WHAT YOU ARE ASKED TO DO:
Print the data in full, exactly as it reads.

Dataset items
----------

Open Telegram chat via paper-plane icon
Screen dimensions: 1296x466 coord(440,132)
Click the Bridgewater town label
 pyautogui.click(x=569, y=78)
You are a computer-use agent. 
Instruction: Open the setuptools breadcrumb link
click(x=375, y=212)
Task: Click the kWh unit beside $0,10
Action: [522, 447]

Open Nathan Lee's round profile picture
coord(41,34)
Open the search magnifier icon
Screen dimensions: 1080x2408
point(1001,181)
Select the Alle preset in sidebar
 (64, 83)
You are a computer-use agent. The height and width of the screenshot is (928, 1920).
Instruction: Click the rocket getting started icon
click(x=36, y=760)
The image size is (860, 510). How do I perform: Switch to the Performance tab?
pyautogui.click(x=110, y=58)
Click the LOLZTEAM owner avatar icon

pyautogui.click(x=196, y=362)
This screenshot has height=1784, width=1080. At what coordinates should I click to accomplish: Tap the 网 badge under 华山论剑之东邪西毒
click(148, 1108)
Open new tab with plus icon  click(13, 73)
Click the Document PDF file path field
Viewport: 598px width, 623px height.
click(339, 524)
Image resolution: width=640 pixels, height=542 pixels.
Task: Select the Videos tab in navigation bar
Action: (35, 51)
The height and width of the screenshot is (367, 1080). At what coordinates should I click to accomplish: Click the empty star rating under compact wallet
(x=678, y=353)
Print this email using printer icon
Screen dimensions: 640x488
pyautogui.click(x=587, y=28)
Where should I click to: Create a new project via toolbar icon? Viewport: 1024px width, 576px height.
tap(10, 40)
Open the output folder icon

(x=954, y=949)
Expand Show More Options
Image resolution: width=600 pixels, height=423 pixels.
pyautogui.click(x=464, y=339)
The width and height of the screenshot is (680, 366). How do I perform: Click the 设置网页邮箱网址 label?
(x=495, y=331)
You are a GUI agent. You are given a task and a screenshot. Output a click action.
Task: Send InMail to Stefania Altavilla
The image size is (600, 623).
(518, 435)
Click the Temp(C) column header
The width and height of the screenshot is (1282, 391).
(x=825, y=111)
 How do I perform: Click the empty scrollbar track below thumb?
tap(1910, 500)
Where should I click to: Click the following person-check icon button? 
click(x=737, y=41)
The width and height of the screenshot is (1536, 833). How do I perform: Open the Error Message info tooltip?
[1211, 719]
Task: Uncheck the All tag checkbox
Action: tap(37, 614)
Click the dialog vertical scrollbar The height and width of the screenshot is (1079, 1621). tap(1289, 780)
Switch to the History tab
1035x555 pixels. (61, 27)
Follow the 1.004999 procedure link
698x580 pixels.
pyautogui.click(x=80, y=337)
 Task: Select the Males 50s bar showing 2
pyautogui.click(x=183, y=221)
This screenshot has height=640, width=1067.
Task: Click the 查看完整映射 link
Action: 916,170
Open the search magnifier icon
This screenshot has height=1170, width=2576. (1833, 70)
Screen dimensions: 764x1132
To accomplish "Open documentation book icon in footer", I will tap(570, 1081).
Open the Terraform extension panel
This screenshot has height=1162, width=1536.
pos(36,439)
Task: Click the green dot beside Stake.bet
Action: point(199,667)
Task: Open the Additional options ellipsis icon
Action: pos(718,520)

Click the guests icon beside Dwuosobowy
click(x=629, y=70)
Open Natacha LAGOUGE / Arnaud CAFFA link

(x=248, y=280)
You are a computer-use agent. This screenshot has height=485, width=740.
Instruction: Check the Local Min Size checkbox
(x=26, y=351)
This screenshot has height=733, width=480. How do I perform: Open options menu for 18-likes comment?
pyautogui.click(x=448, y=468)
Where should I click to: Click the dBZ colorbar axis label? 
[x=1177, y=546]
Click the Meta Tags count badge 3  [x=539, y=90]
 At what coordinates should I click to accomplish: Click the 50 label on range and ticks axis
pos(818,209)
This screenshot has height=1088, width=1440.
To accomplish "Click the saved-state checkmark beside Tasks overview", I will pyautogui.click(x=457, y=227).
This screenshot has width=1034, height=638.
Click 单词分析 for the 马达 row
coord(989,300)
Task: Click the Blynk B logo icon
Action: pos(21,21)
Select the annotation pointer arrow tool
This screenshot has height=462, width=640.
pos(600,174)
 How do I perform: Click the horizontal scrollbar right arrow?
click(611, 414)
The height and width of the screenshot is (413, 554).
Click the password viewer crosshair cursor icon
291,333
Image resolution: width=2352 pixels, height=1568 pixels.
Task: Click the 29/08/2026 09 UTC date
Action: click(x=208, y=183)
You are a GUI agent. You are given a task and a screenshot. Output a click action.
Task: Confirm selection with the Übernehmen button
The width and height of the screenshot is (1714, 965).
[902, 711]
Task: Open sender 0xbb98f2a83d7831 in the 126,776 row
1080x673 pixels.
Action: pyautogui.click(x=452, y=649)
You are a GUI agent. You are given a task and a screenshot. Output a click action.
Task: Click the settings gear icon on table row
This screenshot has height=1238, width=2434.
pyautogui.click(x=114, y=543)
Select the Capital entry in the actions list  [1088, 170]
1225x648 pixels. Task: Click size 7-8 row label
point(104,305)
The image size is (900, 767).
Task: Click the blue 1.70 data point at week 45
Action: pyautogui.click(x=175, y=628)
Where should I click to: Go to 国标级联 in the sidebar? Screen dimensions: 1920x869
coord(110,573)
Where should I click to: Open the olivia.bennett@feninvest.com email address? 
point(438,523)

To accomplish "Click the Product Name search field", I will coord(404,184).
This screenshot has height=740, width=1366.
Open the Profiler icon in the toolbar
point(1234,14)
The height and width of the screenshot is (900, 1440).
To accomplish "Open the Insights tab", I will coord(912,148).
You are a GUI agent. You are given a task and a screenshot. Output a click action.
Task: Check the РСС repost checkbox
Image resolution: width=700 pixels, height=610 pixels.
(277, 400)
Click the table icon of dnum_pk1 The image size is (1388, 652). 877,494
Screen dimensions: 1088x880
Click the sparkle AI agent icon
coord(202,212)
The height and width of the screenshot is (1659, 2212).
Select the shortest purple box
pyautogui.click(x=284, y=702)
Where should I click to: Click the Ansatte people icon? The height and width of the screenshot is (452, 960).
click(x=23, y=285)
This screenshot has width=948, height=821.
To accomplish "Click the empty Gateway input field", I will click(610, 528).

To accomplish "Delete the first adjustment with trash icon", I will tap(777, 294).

----------

ANSWER TO THE EXERCISE:
Open Telegram chat via paper-plane icon
Screen dimensions: 1296x466 coord(440,132)
Click the Bridgewater town label
 pyautogui.click(x=569, y=78)
You are a computer-use agent. 
Instruction: Open the setuptools breadcrumb link
click(x=375, y=212)
Task: Click the kWh unit beside $0,10
Action: [522, 447]

Open Nathan Lee's round profile picture
coord(41,34)
Open the search magnifier icon
Screen dimensions: 1080x2408
point(1001,181)
Select the Alle preset in sidebar
 (64, 83)
You are a computer-use agent. The height and width of the screenshot is (928, 1920).
Instruction: Click the rocket getting started icon
click(x=36, y=760)
The image size is (860, 510). How do I perform: Switch to the Performance tab?
pyautogui.click(x=110, y=58)
Click the LOLZTEAM owner avatar icon

pyautogui.click(x=196, y=362)
This screenshot has height=1784, width=1080. At what coordinates should I click to accomplish: Tap the 网 badge under 华山论剑之东邪西毒
click(148, 1108)
Open new tab with plus icon  click(13, 73)
Click the Document PDF file path field
Viewport: 598px width, 623px height.
click(339, 524)
Image resolution: width=640 pixels, height=542 pixels.
Task: Select the Videos tab in navigation bar
Action: (35, 51)
The height and width of the screenshot is (367, 1080). At what coordinates should I click to accomplish: Click the empty star rating under compact wallet
(x=678, y=353)
Print this email using printer icon
Screen dimensions: 640x488
pyautogui.click(x=587, y=28)
Where should I click to: Create a new project via toolbar icon? Viewport: 1024px width, 576px height.
tap(10, 40)
Open the output folder icon

(x=954, y=949)
Expand Show More Options
Image resolution: width=600 pixels, height=423 pixels.
pyautogui.click(x=464, y=339)
The width and height of the screenshot is (680, 366). How do I perform: Click the 设置网页邮箱网址 label?
(x=495, y=331)
You are a GUI agent. You are given a task and a screenshot. Output a click action.
Task: Send InMail to Stefania Altavilla
The image size is (600, 623).
(518, 435)
Click the Temp(C) column header
The width and height of the screenshot is (1282, 391).
(x=825, y=111)
 How do I perform: Click the empty scrollbar track below thumb?
tap(1910, 500)
Where should I click to: Click the following person-check icon button? 
click(x=737, y=41)
The width and height of the screenshot is (1536, 833). How do I perform: Open the Error Message info tooltip?
[1211, 719]
Task: Uncheck the All tag checkbox
Action: tap(37, 614)
Click the dialog vertical scrollbar The height and width of the screenshot is (1079, 1621). tap(1289, 780)
Switch to the History tab
1035x555 pixels. (61, 27)
Follow the 1.004999 procedure link
698x580 pixels.
pyautogui.click(x=80, y=337)
 Task: Select the Males 50s bar showing 2
pyautogui.click(x=183, y=221)
This screenshot has height=640, width=1067.
Task: Click the 查看完整映射 link
Action: 916,170
Open the search magnifier icon
This screenshot has height=1170, width=2576. (1833, 70)
Screen dimensions: 764x1132
To accomplish "Open documentation book icon in footer", I will tap(570, 1081).
Open the Terraform extension panel
This screenshot has height=1162, width=1536.
pos(36,439)
Task: Click the green dot beside Stake.bet
Action: point(199,667)
Task: Open the Additional options ellipsis icon
Action: pos(718,520)

Click the guests icon beside Dwuosobowy
click(x=629, y=70)
Open Natacha LAGOUGE / Arnaud CAFFA link

(x=248, y=280)
You are a computer-use agent. This screenshot has height=485, width=740.
Instruction: Check the Local Min Size checkbox
(x=26, y=351)
This screenshot has height=733, width=480. How do I perform: Open options menu for 18-likes comment?
pyautogui.click(x=448, y=468)
Where should I click to: Click the dBZ colorbar axis label? 
[x=1177, y=546]
Click the Meta Tags count badge 3  [x=539, y=90]
 At what coordinates should I click to accomplish: Click the 50 label on range and ticks axis
pos(818,209)
This screenshot has height=1088, width=1440.
To accomplish "Click the saved-state checkmark beside Tasks overview", I will pyautogui.click(x=457, y=227).
This screenshot has width=1034, height=638.
Click 单词分析 for the 马达 row
coord(989,300)
Task: Click the Blynk B logo icon
Action: pos(21,21)
Select the annotation pointer arrow tool
This screenshot has height=462, width=640.
pos(600,174)
 How do I perform: Click the horizontal scrollbar right arrow?
click(611, 414)
The height and width of the screenshot is (413, 554).
Click the password viewer crosshair cursor icon
291,333
Image resolution: width=2352 pixels, height=1568 pixels.
Task: Click the 29/08/2026 09 UTC date
Action: click(x=208, y=183)
You are a GUI agent. You are given a task and a screenshot. Output a click action.
Task: Confirm selection with the Übernehmen button
The width and height of the screenshot is (1714, 965).
[902, 711]
Task: Open sender 0xbb98f2a83d7831 in the 126,776 row
1080x673 pixels.
Action: pyautogui.click(x=452, y=649)
You are a GUI agent. You are given a task and a screenshot. Output a click action.
Task: Click the settings gear icon on table row
This screenshot has height=1238, width=2434.
pyautogui.click(x=114, y=543)
Select the Capital entry in the actions list  [1088, 170]
1225x648 pixels. Task: Click size 7-8 row label
point(104,305)
The image size is (900, 767).
Task: Click the blue 1.70 data point at week 45
Action: pyautogui.click(x=175, y=628)
Where should I click to: Go to 国标级联 in the sidebar? Screen dimensions: 1920x869
coord(110,573)
Where should I click to: Open the olivia.bennett@feninvest.com email address? 
point(438,523)

To accomplish "Click the Product Name search field", I will coord(404,184).
This screenshot has height=740, width=1366.
Open the Profiler icon in the toolbar
point(1234,14)
The height and width of the screenshot is (900, 1440).
To accomplish "Open the Insights tab", I will coord(912,148).
You are a GUI agent. You are given a task and a screenshot. Output a click action.
Task: Check the РСС repost checkbox
Image resolution: width=700 pixels, height=610 pixels.
(277, 400)
Click the table icon of dnum_pk1 The image size is (1388, 652). 877,494
Screen dimensions: 1088x880
Click the sparkle AI agent icon
coord(202,212)
The height and width of the screenshot is (1659, 2212).
Select the shortest purple box
pyautogui.click(x=284, y=702)
Where should I click to: Click the Ansatte people icon? The height and width of the screenshot is (452, 960).
click(x=23, y=285)
This screenshot has width=948, height=821.
To accomplish "Click the empty Gateway input field", I will click(610, 528).

To accomplish "Delete the first adjustment with trash icon", I will tap(777, 294).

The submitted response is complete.